Pendahuluan
Penggunaan bahasa oleh
penutur bahasa, bermakna dan mengacu pada suatu peristiwa, tindakan, benda, dan
keadaan. Penutur bahasa selalu menggunakan bahasa dalam menyampaikan pikiran
dan gagasan yang mengiringi tindakannya. Demikian halnya dalam pengungkapan peristiwa
budaya dan semua aspek kehidupan, penutur bahasa menggunakan potensi bahasa. Bahasa
dapat merefleksikan warna budaya suatu komunitas masyarakat. Oleh karena itu,
eksistensi suatu bahasa sering dihubungkan dengan eksistensi budaya. Suatu hal
yang bersifat universal bahwa kebudayaan merupakan hasil hubungan manusia dengan
alamnya yang dilatarbelakangi oleh adat kebiasaan setempat. Kajian bahasa untuk
memperoleh pemahaman budaya penuturnya berawal dari asumsi bahwa bahasa
berkaitan erat dengan budaya penuturnya. Dengan asumsi tersebut, bahasa bisa
menjadi penambah jalan untuk membuka cakrawala terhadap budaya tertentu (Aji,
2010:87). Sistem yang dimiliki oleh setiap suku bangsa memiliki kekhasan
tersendiri sebagai sistem pola hidup seperti bahasa, religi, sosial dan mata
pencaharian. Beberapa nama makhluk, benda, aktivitas, dan peristiwa dapat
ditelusuri asal-usul penamaannya. Dasar penamaan menurut Chaer (1995:43) dasar
penamaan tersebut adalah peniruan bunyi, maksudnya pemberian nama pada makhluk,
benda, aktivitas, dan peristiwa tersebut dibentuk berdasarkan bunyi dari benda
atau suara yang ditimbulkan oleh benda tersebut. Misalnya, binatang sejenis
reptil kecil yang melata di dinding disebut cicak karena bunyinya “cak, cak,
cak”. Di samping itu dasar penamaan adalah keserupaan, maksudnya pemberian nama
pada makhluk, benda, aktivitas, dan peristiwa itu dapat dilakukan melalui
keserupaan benda tersebut, seperti: kue terang bulan, permen payung, permen
kelereng dan sebagainya. Selanjutnya dasar penamaan adalah tempat asal,
maksudnya pemberian nama pada makhluk, benda, aktivitas, dan peristiwa itu
dapat dilakukan melalui tempat di mana benda tersebut ditemukan, seperti: jeruk
bali, petis madura, dan asam jawa. Makanan dan jajanan tradisional merupakan pangan
khas dari nenek moyang dan biasanya digunakan untuk acara atau tradisi. Makanan
tradisional disebut juga sebagai makanan pasar karena makanan tradisional pada waktu
dulu banyak dijumpai di pasar-pasar tradisional. Pada zaman modern, pasar tidak
hanya menjual makanan tradisional, melainkan banyak makanan dan jajanan modern
antara lain: rainbowcake, quick chiken, hot dog, dan pizza. Makanan dan jajanan
tradisional sekarang jarang sekali ditemukan, karena adanya perubahan zaman. Sebagian
masyarakat menganggap makanan dan jajanan tradisional adalah panganan yang
sudah ketinggalan zaman, sehingga makanan dan jajanan tradisional tersebut banyak
yang ditinggalkan oleh masyarakat, dan mulai beralih pada kehidupan modern.

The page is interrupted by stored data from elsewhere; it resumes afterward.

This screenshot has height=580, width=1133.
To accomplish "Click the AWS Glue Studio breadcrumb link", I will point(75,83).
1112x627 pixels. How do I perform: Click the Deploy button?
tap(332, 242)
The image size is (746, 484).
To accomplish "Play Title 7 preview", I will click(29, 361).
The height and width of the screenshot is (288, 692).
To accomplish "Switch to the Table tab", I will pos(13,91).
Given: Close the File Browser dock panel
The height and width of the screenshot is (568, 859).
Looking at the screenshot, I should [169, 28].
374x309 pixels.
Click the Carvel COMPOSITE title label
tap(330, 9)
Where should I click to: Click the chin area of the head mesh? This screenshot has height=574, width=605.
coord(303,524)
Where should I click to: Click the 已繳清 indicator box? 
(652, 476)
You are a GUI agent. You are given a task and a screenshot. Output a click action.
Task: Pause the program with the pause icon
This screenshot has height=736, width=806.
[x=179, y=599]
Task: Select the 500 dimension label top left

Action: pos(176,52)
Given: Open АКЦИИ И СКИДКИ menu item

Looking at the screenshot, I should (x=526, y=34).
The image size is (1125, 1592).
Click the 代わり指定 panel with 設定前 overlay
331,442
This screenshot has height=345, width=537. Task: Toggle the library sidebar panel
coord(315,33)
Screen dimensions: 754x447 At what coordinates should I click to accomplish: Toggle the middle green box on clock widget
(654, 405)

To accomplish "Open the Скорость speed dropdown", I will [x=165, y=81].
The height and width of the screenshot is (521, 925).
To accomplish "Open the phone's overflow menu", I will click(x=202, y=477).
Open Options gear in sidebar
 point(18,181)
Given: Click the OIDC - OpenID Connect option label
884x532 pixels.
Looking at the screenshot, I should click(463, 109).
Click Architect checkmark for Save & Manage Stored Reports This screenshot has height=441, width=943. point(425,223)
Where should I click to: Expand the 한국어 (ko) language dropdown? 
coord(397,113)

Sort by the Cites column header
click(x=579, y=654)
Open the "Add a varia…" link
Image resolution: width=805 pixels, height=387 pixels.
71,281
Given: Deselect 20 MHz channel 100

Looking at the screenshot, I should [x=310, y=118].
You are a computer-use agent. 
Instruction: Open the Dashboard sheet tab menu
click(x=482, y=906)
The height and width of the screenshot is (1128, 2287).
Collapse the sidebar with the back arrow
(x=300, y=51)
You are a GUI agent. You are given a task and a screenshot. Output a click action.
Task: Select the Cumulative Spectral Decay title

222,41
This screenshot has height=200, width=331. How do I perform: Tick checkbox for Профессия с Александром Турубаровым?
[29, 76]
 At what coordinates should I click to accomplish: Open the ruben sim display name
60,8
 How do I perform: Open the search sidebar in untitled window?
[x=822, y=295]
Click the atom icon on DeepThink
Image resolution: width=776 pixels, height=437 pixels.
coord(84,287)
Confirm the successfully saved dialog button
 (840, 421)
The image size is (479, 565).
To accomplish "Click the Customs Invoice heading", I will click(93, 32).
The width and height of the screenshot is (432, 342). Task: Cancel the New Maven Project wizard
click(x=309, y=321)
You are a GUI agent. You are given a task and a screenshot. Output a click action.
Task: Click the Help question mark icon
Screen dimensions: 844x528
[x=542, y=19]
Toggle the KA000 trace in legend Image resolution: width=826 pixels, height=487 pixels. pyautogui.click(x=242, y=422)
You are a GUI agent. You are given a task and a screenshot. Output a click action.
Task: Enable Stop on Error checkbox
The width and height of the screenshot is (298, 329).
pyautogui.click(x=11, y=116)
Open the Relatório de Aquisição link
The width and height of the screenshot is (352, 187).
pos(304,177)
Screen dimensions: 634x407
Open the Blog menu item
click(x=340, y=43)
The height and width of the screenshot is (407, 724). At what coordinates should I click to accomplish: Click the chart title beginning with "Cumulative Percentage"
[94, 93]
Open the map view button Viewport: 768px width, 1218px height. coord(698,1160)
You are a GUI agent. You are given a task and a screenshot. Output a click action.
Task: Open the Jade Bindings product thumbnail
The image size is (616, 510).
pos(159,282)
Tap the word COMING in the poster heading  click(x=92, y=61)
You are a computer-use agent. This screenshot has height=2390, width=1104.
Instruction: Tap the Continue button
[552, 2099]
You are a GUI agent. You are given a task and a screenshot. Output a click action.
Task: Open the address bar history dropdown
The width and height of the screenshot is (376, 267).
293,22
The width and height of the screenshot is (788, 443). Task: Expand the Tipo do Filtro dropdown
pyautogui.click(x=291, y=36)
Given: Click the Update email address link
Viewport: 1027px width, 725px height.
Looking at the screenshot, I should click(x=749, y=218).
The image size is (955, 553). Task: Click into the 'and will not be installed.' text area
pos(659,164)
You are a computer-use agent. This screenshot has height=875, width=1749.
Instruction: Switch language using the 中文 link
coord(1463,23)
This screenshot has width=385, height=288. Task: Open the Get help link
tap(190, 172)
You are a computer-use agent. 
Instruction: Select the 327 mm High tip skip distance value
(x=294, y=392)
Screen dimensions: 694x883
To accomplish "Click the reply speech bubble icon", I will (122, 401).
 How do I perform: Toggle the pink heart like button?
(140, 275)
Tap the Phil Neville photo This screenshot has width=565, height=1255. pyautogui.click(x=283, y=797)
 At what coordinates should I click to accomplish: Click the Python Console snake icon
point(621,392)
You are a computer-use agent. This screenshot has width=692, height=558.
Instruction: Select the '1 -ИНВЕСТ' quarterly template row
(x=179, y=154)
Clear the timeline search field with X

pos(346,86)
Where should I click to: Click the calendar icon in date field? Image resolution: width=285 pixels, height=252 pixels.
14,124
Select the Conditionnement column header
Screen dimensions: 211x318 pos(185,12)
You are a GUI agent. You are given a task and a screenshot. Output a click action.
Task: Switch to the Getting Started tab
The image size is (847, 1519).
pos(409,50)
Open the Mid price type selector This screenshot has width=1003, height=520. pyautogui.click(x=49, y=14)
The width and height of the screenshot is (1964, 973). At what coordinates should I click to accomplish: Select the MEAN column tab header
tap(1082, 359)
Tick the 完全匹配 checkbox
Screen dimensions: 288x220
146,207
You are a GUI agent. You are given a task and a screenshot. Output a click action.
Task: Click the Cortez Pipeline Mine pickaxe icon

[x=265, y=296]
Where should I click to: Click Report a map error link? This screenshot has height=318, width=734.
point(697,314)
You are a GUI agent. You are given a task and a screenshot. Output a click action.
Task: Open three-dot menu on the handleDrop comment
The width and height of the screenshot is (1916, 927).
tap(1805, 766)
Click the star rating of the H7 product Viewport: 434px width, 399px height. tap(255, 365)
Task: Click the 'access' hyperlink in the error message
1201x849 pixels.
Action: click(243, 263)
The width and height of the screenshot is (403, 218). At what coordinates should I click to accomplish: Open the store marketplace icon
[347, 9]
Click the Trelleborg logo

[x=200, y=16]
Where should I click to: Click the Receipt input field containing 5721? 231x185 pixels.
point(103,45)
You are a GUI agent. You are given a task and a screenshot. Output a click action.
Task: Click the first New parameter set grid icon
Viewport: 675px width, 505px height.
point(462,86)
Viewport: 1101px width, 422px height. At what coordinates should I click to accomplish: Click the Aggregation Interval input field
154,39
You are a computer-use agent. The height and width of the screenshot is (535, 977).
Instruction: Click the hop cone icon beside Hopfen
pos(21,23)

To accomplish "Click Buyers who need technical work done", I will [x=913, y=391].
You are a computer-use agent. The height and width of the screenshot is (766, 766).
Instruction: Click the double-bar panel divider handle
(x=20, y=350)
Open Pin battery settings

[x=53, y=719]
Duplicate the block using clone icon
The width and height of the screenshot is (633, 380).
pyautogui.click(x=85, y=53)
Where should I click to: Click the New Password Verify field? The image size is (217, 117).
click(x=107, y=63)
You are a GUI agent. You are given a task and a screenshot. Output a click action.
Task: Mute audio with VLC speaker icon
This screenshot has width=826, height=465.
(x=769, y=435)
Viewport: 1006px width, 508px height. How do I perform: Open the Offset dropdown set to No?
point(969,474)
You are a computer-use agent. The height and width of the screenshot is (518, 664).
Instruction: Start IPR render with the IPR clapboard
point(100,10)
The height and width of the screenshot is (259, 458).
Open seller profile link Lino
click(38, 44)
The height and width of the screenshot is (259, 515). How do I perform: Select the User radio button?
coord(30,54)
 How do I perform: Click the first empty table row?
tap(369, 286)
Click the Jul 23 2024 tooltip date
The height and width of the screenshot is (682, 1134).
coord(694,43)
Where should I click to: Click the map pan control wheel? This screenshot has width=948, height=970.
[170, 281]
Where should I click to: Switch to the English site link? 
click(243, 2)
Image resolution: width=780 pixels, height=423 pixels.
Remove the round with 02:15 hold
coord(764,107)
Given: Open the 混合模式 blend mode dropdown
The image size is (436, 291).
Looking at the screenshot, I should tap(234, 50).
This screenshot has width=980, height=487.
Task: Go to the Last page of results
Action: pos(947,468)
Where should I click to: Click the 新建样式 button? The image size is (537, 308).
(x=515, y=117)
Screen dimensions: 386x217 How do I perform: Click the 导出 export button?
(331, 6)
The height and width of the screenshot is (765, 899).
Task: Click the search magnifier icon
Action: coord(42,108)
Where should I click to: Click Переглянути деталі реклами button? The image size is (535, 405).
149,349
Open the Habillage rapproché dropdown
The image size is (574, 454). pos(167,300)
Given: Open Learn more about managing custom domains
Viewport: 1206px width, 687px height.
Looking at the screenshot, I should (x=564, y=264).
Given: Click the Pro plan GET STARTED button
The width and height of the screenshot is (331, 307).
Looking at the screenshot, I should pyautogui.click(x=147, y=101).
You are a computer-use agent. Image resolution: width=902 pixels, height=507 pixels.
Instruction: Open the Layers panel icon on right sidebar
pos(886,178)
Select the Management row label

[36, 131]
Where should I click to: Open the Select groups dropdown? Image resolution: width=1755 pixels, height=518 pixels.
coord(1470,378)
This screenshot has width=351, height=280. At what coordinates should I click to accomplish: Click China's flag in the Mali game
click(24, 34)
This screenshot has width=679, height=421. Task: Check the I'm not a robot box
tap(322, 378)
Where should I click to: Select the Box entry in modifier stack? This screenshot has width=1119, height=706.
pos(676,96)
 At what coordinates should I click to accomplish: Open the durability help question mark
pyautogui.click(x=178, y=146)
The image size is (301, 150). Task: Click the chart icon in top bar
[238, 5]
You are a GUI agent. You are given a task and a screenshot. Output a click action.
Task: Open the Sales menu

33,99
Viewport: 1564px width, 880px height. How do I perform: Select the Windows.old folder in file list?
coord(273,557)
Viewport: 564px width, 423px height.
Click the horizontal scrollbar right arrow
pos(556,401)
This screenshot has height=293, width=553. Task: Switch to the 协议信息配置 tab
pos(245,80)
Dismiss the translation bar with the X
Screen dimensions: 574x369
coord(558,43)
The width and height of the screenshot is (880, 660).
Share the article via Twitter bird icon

Padahal makanan dan jajanan tradisional sendiri adalah salah satu bentuk wujud warisan
nenek moyang yang seharusnya tetap dijaga dan dilestarikan dari generasi penerus.
Mengenai istilah makanan tradisional masuk dalam bidang makanan tradisional
karena memiliki makna yang sesuai dengan bidangnya.
Penelitian ini membahas
tentang pemakaian istilah-istilah Tiwul sebagai makanan tradisional pada
masyarakat di Kecamatan Ringinarum. Kajian linguistik yang digunakan adalah
kajian etnolinguistik, yaitu subdisiplin linguistik yang mempelajari bahasa
dalam kaitannya dengan faktor-faktor etnis (Soeparno, 2002:25). Etnolinguistik
adalah cabang linguistik yang menyelidiki hubungan antara bahasa dan masyarakat
pedesaan atau masyarakat yang belum mempunyai tulisan (KBBI, 2001:309). Dari
fenomena-fenomena tersebut penulis beranggapan bahwa penelitian mengenai
pemakaian istilah Tiwul sebagai makanan tradisional pada masyarakat di Kecamatan
Ringinarum sangat menarik dan perlu untuk dikaji. Selain itu, makanan
tradisional juga mengandung beragam keunikan di bidang etnolinguistik. Mengacu
pada fenomena yang telah dikemukakan di atas, maka perlu dirumuskan masalah,
agar penelitian ini mengarah dan mengena pada tujuan.
1) Apa saja istilah Tiwul sebagai makanan tradisional
pada masyarakat di Kecamatan Ringinarum?
2) Bagaimanakah deskripsi hubungan istilah makanan
dan jajanan tradisional dengan tradisi pada masyarakat di Kecamatan Ringinarum?
Sesuai dengan permasalahan yang ada, tujuan yang
hendak dicapai dalam penelitian ini adalah mendeskripsikan bentuk istilah dalam
Tiwul sebagai makanan tradisional pada masyarakat di Kecamatan Ringinarum, kemudian
mendeskripsikan hubungan istilah makanan dan jajanan tradisional dengan tradisi
pada masyarakat di Kecamatan Ringinarum.
Tinjauan
Pustaka
Tiwul merupakan makanan
yang berbahan dasar singkong. Makanan ini awalnya hanya dibuat oleh masyarakat
suku jawa dengan memanfaatkan tanaman singkong yang tidak layak jual. Mereka
memanfaatkannya dengan membuatnya sebuah makanan yang enak dan ada khasiatnya.
Nasi Tiwul adalah
makanan pokok pengganti nasi beras yang dibuat dari ketela pohon atau singkong.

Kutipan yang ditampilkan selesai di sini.